====== Source extract

8th Secretary-General of UN Trade and Development
- Incumbent
- Assumed office September 13, 2021
- Preceded by: Mukhisa Kituyi

Secretary-General of the Ibero-American General Secretariat
- In office April 1, 2014 – September 10, 2021
- Preceded by: Enrique Iglesias
- Succeeded by: Andrés Allamand

Associate Administrator of the United Nations Development Programme
- In office February 1, 2010 – April 1, 2014
- Preceded by: Ad Melkert
- Succeeded by: Maria Eugenia Casar

Second Vice President of Costa Rica
- In office May 8, 1994 – May 8, 1998
- President: José María Figueres
- Preceded by: Arnoldo López Echandi
- Succeeded by: Elizabeth Odio Benito

Personal details
- Born: 14 December 1955 (age 70) San José, Costa Rica
- Party: National Liberation Party
- Spouse: Saúl Weisleder ​(m. 1978)​
- Children: 2
- Education: University of Costa Rica University of Sussex

= Rebeca Grynspan =

Costa Rican economist and diplomat (born 1955)

============
====== Given information

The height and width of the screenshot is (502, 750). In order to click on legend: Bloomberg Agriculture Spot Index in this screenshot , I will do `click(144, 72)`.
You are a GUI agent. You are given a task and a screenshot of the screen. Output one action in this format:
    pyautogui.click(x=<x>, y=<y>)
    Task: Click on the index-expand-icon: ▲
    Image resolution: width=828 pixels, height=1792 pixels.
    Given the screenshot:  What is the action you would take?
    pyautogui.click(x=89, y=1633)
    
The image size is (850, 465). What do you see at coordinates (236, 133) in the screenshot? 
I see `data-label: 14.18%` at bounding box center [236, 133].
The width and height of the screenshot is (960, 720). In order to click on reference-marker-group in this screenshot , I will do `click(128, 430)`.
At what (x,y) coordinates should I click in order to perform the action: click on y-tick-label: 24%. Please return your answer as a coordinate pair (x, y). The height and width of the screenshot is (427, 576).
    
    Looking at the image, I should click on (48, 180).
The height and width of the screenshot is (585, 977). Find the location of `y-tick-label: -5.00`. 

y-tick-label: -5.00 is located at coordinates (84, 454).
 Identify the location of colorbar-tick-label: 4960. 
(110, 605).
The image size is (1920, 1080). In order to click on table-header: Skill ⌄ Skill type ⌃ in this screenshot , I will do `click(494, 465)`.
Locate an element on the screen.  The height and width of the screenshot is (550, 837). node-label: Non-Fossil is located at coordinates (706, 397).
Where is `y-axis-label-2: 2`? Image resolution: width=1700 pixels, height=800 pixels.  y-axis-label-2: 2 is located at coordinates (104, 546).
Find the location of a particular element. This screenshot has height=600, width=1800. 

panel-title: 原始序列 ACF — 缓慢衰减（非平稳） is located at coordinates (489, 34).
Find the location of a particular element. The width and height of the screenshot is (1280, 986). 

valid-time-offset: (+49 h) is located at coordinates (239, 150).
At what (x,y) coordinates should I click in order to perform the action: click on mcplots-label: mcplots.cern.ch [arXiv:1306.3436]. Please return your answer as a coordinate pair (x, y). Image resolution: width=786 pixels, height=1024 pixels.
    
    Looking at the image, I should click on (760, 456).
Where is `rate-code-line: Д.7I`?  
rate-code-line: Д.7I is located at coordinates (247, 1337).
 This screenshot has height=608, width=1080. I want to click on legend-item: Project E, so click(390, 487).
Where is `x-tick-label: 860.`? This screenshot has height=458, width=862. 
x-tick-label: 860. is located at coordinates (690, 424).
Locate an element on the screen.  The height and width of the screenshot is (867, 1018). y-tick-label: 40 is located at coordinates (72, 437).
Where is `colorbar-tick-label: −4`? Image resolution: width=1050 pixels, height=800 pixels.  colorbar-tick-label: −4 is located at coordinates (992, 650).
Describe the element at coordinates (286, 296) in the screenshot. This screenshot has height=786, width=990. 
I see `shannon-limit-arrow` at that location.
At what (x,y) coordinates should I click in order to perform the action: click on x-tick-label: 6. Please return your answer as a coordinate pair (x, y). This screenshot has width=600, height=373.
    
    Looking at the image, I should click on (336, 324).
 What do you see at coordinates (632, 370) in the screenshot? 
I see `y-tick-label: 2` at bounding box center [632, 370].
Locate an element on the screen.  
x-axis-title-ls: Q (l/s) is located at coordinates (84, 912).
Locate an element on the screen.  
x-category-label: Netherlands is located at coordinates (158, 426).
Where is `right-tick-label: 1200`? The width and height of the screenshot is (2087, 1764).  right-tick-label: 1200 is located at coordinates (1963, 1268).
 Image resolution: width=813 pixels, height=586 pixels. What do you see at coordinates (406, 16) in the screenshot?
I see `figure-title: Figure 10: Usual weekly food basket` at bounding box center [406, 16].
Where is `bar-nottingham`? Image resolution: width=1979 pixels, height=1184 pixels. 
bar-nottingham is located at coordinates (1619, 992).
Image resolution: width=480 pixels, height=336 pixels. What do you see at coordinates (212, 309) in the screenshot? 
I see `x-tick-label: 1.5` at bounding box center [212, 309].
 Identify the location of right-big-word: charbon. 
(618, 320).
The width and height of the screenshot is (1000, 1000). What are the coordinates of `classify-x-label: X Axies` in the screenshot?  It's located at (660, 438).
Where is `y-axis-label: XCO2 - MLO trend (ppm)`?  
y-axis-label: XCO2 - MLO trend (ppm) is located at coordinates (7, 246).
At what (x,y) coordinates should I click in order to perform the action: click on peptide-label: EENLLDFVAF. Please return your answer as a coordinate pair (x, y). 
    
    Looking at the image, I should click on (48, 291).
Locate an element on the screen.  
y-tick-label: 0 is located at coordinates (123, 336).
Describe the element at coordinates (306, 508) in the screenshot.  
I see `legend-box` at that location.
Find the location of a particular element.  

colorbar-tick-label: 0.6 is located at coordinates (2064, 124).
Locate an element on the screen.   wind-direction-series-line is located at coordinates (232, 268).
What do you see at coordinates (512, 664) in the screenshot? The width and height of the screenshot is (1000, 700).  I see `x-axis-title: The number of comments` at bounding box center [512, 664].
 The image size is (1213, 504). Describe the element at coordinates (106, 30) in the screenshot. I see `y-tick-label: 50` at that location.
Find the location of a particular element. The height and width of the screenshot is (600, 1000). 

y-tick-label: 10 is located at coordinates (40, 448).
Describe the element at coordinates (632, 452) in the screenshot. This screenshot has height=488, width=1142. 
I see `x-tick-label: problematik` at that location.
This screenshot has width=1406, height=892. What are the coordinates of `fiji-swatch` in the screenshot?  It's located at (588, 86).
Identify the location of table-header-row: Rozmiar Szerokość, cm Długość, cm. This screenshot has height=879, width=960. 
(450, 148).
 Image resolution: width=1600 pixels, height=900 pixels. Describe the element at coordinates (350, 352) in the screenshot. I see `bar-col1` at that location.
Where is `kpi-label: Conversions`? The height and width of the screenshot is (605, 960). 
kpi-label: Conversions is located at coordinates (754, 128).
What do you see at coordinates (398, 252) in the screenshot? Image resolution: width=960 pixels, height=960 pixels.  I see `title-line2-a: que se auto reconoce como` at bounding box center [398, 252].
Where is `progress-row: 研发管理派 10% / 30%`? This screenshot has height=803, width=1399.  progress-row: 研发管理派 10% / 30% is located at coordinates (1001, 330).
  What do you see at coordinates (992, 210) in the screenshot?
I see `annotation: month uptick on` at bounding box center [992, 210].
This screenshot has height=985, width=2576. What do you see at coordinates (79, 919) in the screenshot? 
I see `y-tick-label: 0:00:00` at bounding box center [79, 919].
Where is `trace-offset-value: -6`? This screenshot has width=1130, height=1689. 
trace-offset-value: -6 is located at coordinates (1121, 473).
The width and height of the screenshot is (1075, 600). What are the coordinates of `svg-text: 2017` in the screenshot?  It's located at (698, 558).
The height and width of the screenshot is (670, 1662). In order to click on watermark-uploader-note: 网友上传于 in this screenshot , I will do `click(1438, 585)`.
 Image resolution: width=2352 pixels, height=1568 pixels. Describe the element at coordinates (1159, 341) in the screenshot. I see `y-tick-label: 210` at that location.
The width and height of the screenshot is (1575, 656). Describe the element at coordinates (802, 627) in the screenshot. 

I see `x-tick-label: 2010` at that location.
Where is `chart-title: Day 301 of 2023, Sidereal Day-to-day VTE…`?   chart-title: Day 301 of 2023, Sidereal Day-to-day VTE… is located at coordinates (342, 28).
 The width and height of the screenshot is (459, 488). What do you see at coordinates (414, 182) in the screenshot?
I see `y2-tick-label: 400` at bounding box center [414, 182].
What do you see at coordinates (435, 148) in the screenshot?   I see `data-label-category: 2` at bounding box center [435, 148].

============

## Required actions
**a)** Answer these questions from the Rebeca Grynspan profile, one answer per line, marked (i), (ii) and (iii) like the questions.
(i) Whom did she follow as Secretary-General of UN Trade and Development?
(ii) Who was President while she was Second Vice President of Costa Rica?
(iii) Which party does the profile list for her?
**b)** Duplicate a passage of the Rebeca Grynspan profile word for word, starting with "Personal details" and going on through "diplomat (born 1955)".
**c)** Pick up the Rebeca Grynspan profile after its final line and continue it.

## Expected results
**a)**
(i) Mukhisa Kituyi
(ii) José María Figueres
(iii) National Liberation Party

**b)**
Personal details
- Born: 14 December 1955 (age 70) San José, Costa Rica
- Party: National Liberation Party
- Spouse: Saúl Weisleder ​(m. 1978)​
- Children: 2
- Education: University of Costa Rica University of Sussex

= Rebeca Grynspan =

Costa Rican economist and diplomat (born 1955)

**c)**
Rebeca Grynspan Mayufis (born December 14, 1955) is a Costa Rican economist and diplomat who has served as Secretary-General of UN Trade and Development (UNCTAD) since 2021, the first woman to hold that post. She previously served as Secretary-General of the Ibero-American General Secretariat from 2014 to 2021 and as Second Vice President of Costa Rica from 1994 to 1998, in addition to holding several cabinet and United Nations Development Programme (UNDP) posts.

A member of Costa Rica's National Liberation Party, Grynspan built her early career in domestic finance and social policy before moving into multilateral diplomacy, where she has held senior roles at the UNDP, the Economic Commission for Latin America and the Caribbean, and the Ibero-American General Secretariat. As head of UNCTAD, she helped broker the Black Sea Grain Initiative during the Russian invasion of Ukraine and led the agency's 2024 rebranding as "UN Trade and Development." In October 2025, the government of Costa Rica nominated Grynspan as its candidate in the 2026 selection process to succeed António Guterres as UN Secretary-General.

==Early life and education==
Grynspan was born in San José on December 14, 1955, to a Costa Rican Jewish family. Her parents, Manuel Grynspan Burstin and Sara Mayufis Schapiro, emigrated from Poland to Central America; her maternal grandparents were killed during the Holocaust, and she has a sister who lives in Israel.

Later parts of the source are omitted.